One might claim that the client does ACK at the TCP level with the RST packet, but 1) this is irrelevant to the use of TcpClient since that would mean TcpClient is ACKing with a closed connection and 2) consider what happens when the connection is completely disabled in the next paragraph.
If I comment out the lines that dispose the stream and close the client, and instead disconnect from my wireless network during the Thread.Sleep, the console prints the same output and I get this from Wireshark:
Basically, .Write returns without Exception even though no PSH packet was even dispatched, let alone had received an ACK.
If I repeat the process above but disable my wireless card instead of just disconnecting, THEN the second .Write throws an Exception.
Bottom line, #CodeCaster's answer is unambiguously correct on all levels and more than one of the other answers here are incorrect.
TcpClient uses TCP protocol which itself guarantees data delivery. If the data is not delivered, you will get an exception. If no exception is thrown - the data has been delivered.
Please see the description of the TCP protocol here: http://en.wikipedia.org/wiki/Transmission_Control_Protocol
Every time the data is sent, the sending computer waits for the acknowledgement packet to arrive, and if it has not arrived, it will re-try the send until it is either successful, timed out, or permanent network failure has been detected (for example, cable disconnect). In the latter two cases an exception will be thrown
Therefore, TCP offeres guaranteed data delivery in the sense that you always know whether the destination received your data or not
So, to answer your question, you do NOT need to implement custom ACK logic when using TcpClient, as it will be redundant
Guarantee is never possible. What you can know is that data has left your computer for delivery to other side in the order of data was sent.
If you want a very reliable system, you should implement acknowledgement logic by yourself based on your needs.
I agree with Denis.
From the documentation (and my experience): this method will block until all bytes were written or throw an exception on error (such as disconnect). If the method returns you are guaranteed that the bytes were delivered and read by the other side on the TCP level.
Vojtech - I think you missed the documentation since you need to look at the Stream you're using.
See: MSDN NetworkStream.Write method, in the remarks section:
The Write method blocks until the requested number of bytes is sent or a SocketException is thrown.
Notes
Assuring that the message was actually read properly by the listening application is another issue and the framework cannot guarantee this.
In async methods (such as BeginWrite or WriteAsync) it's a different ballgame since the method returns immediately and the mechanism to assure completion is different (EndWrite or task completion paired with a code).
I want to check the connection to a remote machine using UDPClient. Heard that it will return an icmp packet if failure occurs.
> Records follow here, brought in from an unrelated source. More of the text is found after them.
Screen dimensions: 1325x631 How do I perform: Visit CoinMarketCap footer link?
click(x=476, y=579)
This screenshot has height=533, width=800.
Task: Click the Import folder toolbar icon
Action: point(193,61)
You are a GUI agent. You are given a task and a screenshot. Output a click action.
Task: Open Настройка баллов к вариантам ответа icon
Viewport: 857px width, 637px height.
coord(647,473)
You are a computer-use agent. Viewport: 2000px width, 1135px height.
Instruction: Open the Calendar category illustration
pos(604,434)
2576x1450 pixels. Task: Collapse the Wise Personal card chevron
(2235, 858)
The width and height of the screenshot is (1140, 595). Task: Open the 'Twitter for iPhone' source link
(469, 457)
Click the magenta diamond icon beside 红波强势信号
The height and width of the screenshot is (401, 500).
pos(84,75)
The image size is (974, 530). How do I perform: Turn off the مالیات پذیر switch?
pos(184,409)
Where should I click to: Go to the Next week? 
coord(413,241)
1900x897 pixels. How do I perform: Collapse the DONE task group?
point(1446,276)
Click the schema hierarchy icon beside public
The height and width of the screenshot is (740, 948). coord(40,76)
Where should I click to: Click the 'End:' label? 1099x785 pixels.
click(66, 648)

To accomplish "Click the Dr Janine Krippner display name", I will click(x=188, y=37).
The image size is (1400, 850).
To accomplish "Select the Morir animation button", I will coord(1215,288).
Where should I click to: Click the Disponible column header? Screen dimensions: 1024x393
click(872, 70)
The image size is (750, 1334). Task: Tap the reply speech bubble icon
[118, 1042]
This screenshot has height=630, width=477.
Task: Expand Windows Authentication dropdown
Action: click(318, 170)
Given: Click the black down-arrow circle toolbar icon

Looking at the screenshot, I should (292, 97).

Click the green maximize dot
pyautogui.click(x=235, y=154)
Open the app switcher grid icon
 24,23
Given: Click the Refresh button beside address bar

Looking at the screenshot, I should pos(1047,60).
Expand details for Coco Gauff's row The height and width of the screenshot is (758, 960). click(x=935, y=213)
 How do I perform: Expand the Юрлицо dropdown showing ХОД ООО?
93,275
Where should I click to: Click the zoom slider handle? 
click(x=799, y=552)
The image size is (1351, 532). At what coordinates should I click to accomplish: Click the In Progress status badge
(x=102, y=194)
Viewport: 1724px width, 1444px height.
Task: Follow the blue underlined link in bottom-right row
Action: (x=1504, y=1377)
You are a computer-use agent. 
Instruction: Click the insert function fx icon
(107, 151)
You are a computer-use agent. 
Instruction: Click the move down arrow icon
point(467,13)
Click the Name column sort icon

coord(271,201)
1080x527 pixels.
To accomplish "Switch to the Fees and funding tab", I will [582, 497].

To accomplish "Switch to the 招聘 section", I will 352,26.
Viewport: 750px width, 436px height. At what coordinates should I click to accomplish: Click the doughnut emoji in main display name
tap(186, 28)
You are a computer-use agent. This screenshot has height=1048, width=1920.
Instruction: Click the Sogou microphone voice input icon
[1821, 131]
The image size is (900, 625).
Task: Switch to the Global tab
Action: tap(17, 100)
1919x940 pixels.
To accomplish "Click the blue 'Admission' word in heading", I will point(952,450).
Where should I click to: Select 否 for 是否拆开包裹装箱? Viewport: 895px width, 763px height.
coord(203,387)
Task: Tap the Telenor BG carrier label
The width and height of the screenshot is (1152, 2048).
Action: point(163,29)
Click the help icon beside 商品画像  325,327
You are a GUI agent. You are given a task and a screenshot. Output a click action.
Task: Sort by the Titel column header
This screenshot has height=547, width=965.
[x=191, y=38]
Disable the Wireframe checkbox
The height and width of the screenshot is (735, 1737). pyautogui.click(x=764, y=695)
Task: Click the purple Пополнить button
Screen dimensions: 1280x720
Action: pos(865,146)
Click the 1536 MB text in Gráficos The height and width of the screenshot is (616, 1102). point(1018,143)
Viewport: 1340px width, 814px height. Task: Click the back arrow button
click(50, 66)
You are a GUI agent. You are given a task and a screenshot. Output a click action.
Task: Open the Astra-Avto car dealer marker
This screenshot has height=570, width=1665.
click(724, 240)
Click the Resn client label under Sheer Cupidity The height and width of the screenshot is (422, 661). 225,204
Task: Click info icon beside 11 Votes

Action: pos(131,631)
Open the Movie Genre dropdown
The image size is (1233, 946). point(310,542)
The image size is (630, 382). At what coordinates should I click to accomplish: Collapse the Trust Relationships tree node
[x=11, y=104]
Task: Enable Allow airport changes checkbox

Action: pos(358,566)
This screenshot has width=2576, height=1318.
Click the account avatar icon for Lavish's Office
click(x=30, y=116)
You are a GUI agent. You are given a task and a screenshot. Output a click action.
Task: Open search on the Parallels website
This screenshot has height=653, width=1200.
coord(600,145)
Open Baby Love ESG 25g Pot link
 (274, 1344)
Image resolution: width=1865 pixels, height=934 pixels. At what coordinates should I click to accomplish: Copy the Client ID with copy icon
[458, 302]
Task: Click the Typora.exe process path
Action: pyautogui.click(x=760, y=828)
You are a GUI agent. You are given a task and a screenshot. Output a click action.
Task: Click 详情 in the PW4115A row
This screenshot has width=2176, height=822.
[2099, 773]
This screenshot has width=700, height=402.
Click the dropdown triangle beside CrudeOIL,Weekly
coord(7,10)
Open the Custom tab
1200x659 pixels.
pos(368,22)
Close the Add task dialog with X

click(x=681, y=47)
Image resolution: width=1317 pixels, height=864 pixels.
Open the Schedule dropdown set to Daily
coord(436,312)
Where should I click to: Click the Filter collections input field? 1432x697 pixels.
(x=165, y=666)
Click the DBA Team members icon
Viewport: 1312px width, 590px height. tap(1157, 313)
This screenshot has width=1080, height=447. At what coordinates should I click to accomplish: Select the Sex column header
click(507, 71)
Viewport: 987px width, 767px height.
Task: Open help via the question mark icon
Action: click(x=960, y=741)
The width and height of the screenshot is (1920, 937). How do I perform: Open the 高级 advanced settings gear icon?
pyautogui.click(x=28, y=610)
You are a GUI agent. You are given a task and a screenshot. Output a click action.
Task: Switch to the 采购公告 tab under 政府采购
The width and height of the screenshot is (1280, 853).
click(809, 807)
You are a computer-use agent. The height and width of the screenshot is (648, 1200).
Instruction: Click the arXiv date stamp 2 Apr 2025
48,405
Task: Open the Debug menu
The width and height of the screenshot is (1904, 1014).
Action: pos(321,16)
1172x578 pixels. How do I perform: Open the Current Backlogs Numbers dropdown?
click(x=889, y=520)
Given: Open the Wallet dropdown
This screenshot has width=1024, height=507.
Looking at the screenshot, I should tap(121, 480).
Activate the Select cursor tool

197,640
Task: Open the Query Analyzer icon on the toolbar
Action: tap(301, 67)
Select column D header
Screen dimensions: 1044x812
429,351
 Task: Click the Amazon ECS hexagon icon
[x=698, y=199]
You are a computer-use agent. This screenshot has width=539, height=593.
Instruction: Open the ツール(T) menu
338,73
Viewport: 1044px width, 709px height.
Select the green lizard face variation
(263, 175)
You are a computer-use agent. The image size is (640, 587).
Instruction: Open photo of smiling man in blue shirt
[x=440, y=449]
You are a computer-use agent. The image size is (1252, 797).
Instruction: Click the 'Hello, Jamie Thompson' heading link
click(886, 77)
How we can catch it?
How it is possible to check for a remote machine?
UdpClient receivingUdpClient = new UdpClient();
receivingUdpClient.Connect(IPAddress.Parse("10.2.2.13"), 80);
Byte[] sendBytes = Encoding.ASCII.GetBytes("0");
Var b=receivingUdpClient.Send(sendBytes, sendBytes.Length);
With UDP, there is no definite way of knowing whether the packet reached its destination or not (compare with TCP, which sends ack packets to let the sender know its packet was received).
It is true that in some cases, ICMP packets are sent, but what if the packet was filtered out (or simply dropped) somewhere along the routing path? As far as I have seen, most home routers are pre-configured to drop all ICMP on external ports, for example.
Instead of relying on ICMP packets, you could investigate if the protocol you are using has a PING packet (or some equivalent no-op packet, or if you created the protocol -- add it!) and use that with a timeout/retry logic to verify if the service is available.
I have an async server socket listening to some port. Then from another pc, I connect to the server and send 1 byte. Everything works fine, but there's a strange behavior. When I pull of network cable and try to send 1 byte (before os realizes cable was pulled of), I don't get any exception/error and as expected, server don't receive that packet. Is this how sockets are supposed to work? Does this mean that in case of connection loss some packets can be lost (because I don't get an exception and don't know that request was not sent)?
Here's the code:
private void button3_Click(object sender, EventArgs e)
{
var b = new byte[1] {1};
client.BeginSend(b, 0, b.Length, 0, new AsyncCallback(SendCallback), client);
}
private void SendCallback(IAsyncResult ar)
{
Socket client = (Socket)ar.AsyncState;
int bytesSent = client.EndSend(ar);
this.Invoke(new MethodInvoker(() => { MessageBox.Show(bytesSent.ToString() + " bytes sent"); }));
}
How could the sender possibly tell the packet was not received? It sent it out into a black hole and waits for reply. As long as there is no reply he cannot know whether the packet was received or never will be.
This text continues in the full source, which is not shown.